BEGIN Material provided

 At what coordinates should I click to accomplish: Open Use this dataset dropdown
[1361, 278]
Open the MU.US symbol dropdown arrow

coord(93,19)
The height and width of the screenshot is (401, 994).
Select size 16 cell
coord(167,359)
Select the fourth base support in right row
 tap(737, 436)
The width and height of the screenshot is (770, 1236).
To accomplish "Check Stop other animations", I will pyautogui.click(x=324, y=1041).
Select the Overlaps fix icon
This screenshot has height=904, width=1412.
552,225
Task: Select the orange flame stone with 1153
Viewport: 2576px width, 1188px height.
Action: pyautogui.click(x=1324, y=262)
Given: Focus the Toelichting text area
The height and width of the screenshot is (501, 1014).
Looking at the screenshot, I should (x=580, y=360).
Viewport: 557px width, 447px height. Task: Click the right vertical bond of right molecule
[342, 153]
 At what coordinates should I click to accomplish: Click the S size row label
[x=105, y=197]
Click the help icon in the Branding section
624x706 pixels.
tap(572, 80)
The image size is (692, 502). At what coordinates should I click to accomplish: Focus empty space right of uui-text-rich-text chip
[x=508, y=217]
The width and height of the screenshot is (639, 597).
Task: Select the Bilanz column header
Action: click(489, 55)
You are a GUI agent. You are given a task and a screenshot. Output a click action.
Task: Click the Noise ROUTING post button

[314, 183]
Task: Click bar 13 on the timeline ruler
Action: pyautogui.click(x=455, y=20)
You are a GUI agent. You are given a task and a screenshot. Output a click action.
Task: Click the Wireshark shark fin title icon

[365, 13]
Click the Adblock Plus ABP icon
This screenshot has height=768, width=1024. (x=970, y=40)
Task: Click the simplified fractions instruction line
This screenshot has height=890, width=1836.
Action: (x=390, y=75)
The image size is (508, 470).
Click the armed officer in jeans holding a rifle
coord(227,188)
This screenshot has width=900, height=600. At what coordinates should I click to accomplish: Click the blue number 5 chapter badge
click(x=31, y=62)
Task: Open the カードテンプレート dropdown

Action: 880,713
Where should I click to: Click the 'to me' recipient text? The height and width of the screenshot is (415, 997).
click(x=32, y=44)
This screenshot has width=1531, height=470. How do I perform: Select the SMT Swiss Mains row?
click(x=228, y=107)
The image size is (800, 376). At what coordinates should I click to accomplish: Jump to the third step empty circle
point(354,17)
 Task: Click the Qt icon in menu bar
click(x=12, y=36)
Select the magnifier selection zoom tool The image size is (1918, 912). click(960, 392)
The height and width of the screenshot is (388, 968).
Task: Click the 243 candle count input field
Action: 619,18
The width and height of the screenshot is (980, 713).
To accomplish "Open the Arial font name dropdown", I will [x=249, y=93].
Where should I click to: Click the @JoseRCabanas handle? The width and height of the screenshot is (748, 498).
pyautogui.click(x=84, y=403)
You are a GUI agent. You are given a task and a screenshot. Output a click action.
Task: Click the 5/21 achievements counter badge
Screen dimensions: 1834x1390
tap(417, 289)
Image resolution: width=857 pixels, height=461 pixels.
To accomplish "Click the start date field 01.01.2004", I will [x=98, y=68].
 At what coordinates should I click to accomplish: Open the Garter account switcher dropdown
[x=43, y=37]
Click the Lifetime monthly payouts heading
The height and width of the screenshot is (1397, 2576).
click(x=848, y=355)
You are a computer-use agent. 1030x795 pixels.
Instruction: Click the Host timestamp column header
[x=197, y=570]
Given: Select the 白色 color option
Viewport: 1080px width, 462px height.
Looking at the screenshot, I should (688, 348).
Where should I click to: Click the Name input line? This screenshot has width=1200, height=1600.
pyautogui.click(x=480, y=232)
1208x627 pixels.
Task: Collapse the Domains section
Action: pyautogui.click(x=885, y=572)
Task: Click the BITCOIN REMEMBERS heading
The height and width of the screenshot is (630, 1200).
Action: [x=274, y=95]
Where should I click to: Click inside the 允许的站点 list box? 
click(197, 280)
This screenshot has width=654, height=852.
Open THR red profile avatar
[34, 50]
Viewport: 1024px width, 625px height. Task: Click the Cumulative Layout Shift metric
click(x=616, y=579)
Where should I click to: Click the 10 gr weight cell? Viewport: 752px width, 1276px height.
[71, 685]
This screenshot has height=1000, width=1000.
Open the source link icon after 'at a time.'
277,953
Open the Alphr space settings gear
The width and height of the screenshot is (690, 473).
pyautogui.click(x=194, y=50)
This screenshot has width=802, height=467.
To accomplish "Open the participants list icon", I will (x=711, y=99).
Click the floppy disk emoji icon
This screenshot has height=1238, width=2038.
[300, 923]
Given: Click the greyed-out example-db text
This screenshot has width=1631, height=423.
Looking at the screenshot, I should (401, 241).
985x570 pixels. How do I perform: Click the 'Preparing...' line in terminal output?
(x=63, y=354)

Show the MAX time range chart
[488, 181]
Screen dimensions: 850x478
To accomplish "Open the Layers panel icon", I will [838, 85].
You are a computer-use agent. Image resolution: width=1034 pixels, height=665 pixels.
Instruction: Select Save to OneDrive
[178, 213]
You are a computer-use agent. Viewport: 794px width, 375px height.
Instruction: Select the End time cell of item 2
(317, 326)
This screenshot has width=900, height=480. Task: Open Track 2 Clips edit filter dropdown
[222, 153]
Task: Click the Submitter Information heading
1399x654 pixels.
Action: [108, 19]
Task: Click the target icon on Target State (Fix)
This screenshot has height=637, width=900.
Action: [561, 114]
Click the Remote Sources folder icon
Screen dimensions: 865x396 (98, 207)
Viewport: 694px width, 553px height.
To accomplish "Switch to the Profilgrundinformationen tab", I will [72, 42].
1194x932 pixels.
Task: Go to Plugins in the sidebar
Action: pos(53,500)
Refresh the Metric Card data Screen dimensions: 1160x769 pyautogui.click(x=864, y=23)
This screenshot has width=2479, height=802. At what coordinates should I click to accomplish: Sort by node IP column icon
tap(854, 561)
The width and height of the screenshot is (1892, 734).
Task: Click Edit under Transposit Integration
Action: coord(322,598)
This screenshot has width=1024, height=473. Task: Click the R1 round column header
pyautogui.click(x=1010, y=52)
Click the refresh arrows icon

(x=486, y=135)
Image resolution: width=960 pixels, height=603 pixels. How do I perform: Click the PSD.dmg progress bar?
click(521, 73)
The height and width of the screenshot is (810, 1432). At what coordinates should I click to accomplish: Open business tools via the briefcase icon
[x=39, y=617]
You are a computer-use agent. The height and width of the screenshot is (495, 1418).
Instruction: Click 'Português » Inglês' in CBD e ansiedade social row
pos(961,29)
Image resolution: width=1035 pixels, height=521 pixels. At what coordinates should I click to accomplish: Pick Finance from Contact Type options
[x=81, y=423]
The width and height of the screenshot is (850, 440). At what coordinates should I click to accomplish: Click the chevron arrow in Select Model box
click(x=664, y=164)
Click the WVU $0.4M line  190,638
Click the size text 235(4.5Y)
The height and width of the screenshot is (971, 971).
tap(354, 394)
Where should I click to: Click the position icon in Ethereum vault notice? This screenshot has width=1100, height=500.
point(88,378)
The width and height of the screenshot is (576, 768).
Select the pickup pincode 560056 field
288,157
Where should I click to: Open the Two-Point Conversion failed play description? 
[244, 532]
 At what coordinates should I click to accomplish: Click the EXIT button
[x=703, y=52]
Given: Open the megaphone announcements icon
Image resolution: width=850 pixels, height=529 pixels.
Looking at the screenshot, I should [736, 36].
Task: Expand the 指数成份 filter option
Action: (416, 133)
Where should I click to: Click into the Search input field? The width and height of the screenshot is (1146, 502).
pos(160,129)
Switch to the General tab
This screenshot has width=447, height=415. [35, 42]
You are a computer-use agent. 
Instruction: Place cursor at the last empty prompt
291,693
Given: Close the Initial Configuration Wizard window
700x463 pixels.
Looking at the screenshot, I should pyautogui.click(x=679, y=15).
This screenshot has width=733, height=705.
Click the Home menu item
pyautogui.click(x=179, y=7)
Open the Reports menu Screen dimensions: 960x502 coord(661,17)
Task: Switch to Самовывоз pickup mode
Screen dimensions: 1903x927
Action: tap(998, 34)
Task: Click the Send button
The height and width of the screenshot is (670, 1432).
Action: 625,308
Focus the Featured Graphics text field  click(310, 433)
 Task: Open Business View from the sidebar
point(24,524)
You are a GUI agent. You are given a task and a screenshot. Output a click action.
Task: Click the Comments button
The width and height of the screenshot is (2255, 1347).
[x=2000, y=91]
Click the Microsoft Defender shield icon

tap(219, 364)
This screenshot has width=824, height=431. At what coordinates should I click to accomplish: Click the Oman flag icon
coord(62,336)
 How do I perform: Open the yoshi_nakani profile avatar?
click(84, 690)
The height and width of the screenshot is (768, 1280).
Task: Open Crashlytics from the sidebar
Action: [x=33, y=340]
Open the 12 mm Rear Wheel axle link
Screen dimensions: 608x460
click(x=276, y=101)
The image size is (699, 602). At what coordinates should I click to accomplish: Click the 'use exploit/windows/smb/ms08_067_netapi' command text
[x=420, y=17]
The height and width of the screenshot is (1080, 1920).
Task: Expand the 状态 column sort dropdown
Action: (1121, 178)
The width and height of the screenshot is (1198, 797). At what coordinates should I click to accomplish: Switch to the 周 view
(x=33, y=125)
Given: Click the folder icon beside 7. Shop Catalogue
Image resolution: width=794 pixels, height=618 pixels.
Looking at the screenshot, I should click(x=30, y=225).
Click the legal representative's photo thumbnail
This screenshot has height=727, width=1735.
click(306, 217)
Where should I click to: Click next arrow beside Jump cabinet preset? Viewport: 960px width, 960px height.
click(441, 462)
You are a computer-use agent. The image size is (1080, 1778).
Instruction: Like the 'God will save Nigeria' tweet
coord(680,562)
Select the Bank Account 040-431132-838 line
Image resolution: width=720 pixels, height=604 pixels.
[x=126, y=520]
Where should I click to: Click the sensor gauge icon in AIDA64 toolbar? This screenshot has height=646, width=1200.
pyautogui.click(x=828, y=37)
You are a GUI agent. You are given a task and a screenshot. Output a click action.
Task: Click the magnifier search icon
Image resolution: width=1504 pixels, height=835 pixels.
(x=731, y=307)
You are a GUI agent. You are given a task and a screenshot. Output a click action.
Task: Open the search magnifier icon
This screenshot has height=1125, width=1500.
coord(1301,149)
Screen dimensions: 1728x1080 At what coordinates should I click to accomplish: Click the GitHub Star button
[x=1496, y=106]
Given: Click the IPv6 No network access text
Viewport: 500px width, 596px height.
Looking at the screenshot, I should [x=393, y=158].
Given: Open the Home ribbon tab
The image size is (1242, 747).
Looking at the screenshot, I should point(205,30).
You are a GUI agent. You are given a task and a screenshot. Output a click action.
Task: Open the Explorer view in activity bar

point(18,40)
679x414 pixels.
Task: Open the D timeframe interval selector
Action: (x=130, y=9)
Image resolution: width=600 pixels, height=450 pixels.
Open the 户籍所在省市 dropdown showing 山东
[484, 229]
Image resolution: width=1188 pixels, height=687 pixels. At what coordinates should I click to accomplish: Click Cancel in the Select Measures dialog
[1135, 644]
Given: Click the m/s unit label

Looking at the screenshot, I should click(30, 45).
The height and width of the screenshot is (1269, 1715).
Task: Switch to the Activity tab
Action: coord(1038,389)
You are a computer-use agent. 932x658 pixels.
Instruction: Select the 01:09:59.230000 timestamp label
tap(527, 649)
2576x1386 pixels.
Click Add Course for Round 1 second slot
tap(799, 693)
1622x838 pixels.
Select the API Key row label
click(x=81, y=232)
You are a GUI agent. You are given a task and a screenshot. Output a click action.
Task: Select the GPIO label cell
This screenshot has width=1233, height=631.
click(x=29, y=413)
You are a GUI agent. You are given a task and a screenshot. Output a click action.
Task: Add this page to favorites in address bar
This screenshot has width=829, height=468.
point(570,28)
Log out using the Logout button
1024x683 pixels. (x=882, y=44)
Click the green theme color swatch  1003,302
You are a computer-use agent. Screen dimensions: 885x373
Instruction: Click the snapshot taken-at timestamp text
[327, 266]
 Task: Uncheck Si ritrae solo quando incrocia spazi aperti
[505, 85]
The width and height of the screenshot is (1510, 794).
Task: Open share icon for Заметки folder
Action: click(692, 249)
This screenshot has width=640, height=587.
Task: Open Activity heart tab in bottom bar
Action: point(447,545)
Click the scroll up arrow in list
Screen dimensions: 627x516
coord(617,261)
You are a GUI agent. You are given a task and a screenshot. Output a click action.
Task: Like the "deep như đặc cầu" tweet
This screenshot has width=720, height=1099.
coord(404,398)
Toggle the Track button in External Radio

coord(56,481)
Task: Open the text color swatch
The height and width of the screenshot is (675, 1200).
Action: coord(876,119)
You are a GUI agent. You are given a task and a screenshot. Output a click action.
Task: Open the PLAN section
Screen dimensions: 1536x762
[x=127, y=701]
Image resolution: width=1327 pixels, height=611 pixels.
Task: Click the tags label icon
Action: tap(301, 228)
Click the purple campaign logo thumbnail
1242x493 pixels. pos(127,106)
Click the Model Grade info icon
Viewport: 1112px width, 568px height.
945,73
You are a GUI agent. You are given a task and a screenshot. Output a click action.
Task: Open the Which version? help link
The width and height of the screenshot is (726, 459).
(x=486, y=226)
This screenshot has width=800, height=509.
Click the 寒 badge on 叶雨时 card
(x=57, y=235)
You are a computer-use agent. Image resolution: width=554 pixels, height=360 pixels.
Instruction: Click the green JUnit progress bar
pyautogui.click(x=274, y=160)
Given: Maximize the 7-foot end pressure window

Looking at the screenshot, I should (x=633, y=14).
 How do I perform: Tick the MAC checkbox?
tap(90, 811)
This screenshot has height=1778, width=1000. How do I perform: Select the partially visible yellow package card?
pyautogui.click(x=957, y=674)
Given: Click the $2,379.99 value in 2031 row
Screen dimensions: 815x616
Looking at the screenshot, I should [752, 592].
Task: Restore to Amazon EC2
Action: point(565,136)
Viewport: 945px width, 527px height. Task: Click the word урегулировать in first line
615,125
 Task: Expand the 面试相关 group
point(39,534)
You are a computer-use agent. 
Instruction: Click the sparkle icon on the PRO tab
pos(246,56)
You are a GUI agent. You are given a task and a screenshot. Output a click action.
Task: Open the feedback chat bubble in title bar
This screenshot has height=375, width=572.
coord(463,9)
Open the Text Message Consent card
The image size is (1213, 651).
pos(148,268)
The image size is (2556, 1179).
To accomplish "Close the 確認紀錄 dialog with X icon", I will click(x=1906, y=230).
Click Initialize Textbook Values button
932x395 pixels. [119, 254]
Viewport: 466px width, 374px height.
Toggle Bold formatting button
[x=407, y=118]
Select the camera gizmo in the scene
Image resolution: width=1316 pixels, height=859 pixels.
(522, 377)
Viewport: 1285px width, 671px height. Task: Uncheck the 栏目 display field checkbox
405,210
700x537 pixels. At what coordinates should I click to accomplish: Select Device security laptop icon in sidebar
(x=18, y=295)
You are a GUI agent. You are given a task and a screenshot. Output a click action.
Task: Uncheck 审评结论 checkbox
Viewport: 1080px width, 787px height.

END Material provided

In the data above, which lines lie between the line with "Where should I click to: Click the position" and the line with "Given: Open the megaphone announcements icon", inclusive? Print those lines exactly and nothing else.

Where should I click to: Click the position icon in Ethereum vault notice? This screenshot has width=1100, height=500.
point(88,378)
The width and height of the screenshot is (576, 768).
Select the pickup pincode 560056 field
288,157
Where should I click to: Open the Two-Point Conversion failed play description? 
[244, 532]
 At what coordinates should I click to accomplish: Click the EXIT button
[x=703, y=52]
Given: Open the megaphone announcements icon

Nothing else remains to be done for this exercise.